Most art is open to interpretation. But given the seismic status of 2016 in terms of political upheaval and bloodshed – it’s no surprise many music videos have arrived with more than an essence of the apocalypse about them.
Earlier this year I wrote about the ways in which music videos had taken on strange and often surreal narratives, a flourish which reflects both the temperament of the creatively liberated times and also the competitive requirement of making an album launch an “event”. On reflection, art was simply reflecting life, a sense of foreboding and dread running throughout.
Many chose to mirror the political quagmire – exposing the powers that control the globe as evil dictators. DJ Shadow’s video for Nobody Speak, featuring the vitriolic, eviscerating presence of Run the Jewels, was directed by Sam Pilling and produced by Pulse Films. Its narrative follows a global summit, its representatives involved in an unflinching verbal battle before a physical fight breaks out and the men are seen grappling one another like cannibalistic monkeys. It ends with one man atop a table, holding the American flag, prepared to skewer his enemy through the chest, stopped only by the cleaning lady who interrupts his act of mania with a look of pitying contempt.
There was no scramble for power in Jamie XX’s Gosh video, however. Casting an eye into a grim, Romain Gavras-created future world controlled by a vacant, emotionless autocrat, its cinematic shots show an army of devoted followers who bow and salute as if they were a robotic army. The tension is whipped up by frenetic samples of jungle and drum and bass, a futuristic soundscape which matches the stark, spooky footage captured in Hangzhou in China’s Zhejiang province.
Arriving ahead of the Brexit referendum, Radiohead’s comeback came in the form of Burn the Witch, a song with stress-inducing momentum. The video for the song references both Camberwick Green and The Wicker Man, and while the group are secretive about its meaning, it looks as if it was influenced by British, or maybe even global tensions, and perhaps is even a comment on online public shaming and/or rightwing rhetoric (Trump’s “lock her up” chant springs to mind). Pitchfork described it as “a pointed critique of nativism-embracing leaders across the UK and Europe”, and it was certainly a timely launch during a period in which feelings of insularity, identity and fear were prevalent across the world.
Homages to horror films appeared in videos, too: Quba Tuakli mirrored the bleak and brutalist sound of Rocks FOE’s Law with a startling black and white video. On a housing estate, a police officer is chased and force fed black (or possibly blood red) liquid, a thick poison which emits from the eyes of a female sacrifice and generally makes a gloopy, satanic mess of the pavement.
Grimes’s self-directed video for Kill V Maim was also an end-of-days imagining. Set in an abandoned city, it shows the last surviving humans as a gang of cyber-goth warriors. She and her Sin City via manga cartoon-inspired friends wreck havoc in underground train stations and clubs.
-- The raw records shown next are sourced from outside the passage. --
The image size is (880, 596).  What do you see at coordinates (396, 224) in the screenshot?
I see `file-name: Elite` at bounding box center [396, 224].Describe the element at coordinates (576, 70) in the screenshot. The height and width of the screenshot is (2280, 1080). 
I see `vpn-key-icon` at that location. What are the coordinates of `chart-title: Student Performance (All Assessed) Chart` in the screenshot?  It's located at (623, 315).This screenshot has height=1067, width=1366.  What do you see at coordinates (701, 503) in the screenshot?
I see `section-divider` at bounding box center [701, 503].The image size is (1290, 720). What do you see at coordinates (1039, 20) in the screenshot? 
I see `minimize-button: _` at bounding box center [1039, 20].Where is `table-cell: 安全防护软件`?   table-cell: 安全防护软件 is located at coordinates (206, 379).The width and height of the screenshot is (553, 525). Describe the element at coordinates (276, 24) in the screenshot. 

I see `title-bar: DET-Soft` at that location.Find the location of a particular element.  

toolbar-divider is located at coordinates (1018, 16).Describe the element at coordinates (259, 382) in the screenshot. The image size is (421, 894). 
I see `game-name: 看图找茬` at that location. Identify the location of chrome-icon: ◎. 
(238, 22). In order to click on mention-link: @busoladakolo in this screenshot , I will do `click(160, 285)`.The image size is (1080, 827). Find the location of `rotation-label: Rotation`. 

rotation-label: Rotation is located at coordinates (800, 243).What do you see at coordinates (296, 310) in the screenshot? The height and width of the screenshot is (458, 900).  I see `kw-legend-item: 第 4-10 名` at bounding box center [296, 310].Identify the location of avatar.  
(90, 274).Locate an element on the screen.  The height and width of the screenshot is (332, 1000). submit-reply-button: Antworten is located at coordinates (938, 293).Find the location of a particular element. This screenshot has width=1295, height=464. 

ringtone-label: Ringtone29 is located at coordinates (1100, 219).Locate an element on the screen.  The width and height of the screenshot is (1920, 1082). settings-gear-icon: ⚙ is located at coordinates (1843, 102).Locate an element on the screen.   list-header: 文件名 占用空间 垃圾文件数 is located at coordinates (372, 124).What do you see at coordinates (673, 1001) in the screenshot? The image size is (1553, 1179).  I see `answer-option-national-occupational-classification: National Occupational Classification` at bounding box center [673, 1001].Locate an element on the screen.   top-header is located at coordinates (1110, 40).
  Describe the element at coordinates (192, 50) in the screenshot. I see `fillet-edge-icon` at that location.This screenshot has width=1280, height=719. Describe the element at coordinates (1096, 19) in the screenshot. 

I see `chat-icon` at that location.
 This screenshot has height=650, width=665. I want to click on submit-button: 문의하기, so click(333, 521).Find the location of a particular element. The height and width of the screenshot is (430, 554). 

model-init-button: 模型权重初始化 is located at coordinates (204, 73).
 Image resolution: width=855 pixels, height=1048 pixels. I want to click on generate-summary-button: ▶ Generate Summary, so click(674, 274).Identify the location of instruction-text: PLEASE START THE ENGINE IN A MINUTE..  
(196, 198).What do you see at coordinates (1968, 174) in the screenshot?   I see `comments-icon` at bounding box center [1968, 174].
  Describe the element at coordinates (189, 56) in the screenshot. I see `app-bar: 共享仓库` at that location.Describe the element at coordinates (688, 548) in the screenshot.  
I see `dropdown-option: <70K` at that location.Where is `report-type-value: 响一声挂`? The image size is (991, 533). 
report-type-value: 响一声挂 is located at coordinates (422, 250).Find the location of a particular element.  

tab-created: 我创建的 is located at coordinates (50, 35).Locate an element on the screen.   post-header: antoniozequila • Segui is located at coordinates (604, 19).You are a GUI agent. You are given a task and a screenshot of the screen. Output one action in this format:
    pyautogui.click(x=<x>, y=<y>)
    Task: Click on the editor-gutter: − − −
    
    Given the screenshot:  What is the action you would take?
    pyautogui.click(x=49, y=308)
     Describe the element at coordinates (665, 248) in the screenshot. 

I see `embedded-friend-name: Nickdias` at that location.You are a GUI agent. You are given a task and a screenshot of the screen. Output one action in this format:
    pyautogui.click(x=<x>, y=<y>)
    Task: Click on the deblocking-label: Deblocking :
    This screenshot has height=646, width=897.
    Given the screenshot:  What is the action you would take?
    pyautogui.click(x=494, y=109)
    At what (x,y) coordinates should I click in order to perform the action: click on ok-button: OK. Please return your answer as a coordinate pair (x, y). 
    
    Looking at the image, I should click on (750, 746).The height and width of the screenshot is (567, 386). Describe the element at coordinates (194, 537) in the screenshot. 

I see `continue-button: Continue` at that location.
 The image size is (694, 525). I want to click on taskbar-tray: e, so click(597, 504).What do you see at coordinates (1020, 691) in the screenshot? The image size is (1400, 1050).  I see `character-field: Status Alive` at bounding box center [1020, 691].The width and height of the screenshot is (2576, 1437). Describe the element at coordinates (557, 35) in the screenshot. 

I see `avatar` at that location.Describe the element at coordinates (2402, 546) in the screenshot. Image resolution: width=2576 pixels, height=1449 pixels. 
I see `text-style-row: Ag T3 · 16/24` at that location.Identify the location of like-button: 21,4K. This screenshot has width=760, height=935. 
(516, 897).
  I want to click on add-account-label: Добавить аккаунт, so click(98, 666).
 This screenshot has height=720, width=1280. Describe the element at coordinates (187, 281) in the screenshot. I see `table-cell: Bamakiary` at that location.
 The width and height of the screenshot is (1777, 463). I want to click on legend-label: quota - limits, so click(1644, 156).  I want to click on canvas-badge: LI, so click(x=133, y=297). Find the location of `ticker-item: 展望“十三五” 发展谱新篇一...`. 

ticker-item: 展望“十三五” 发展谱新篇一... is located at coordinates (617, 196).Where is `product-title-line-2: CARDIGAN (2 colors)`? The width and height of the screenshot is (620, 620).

Austra’s Utopia and Voodoo in My Blood by Massive Attack featuring Young Fathers were two videos that presented technology as an ominous enemy. The first employed a speaker-styled black box which isolates its users and leaves them eating maggots – all vaguely possible, all very Black Mirror. The second, meanwhile, saw Rosamund Pike trapped in an underpass and entranced by a floating ball. So entranced that she ends up face against the floor, in agony. Time for a digital cleanse, perhaps.
And what better way to mourn the demolition of the planet and environment through war and human destruction, than enlisting one of nature’s most exquisite creations: Naomi Campbell. During Anonhi’s Drone Bomb Me, the supermodel weeps into the camera (an intense and intimate format employed by Anonhi throughout her Hopelessness campaign).
Thankfully some found the humour in the sadness. Scottish alt-pop hermit Pictish Trail offered a warped myriad of apocalyptic symbolism in his brilliant video for After Life. In it he plays a monk, a poncho-wearing evangelist, a superhero, the grim reaper, a red puffy man and himself. An explosion of imagery, a chaotic collage of crappy graphics and scream faces represent the horrific overwhelm of the modern world. It’s the stuff MTV’s 120 minutes was made for.
Let’s end on a (slightly) more soothing note, with another video from Radiohead’s A Moon Shaped Pool. Daydreaming, directed by Paul Thomas Anderson, follows Thom Yorke as he walks into various rooms looking lost and confused, before curling up in the foetal position somewhere dark and hoping everything will be OK. Something I think we can all relate to at the end of 2016.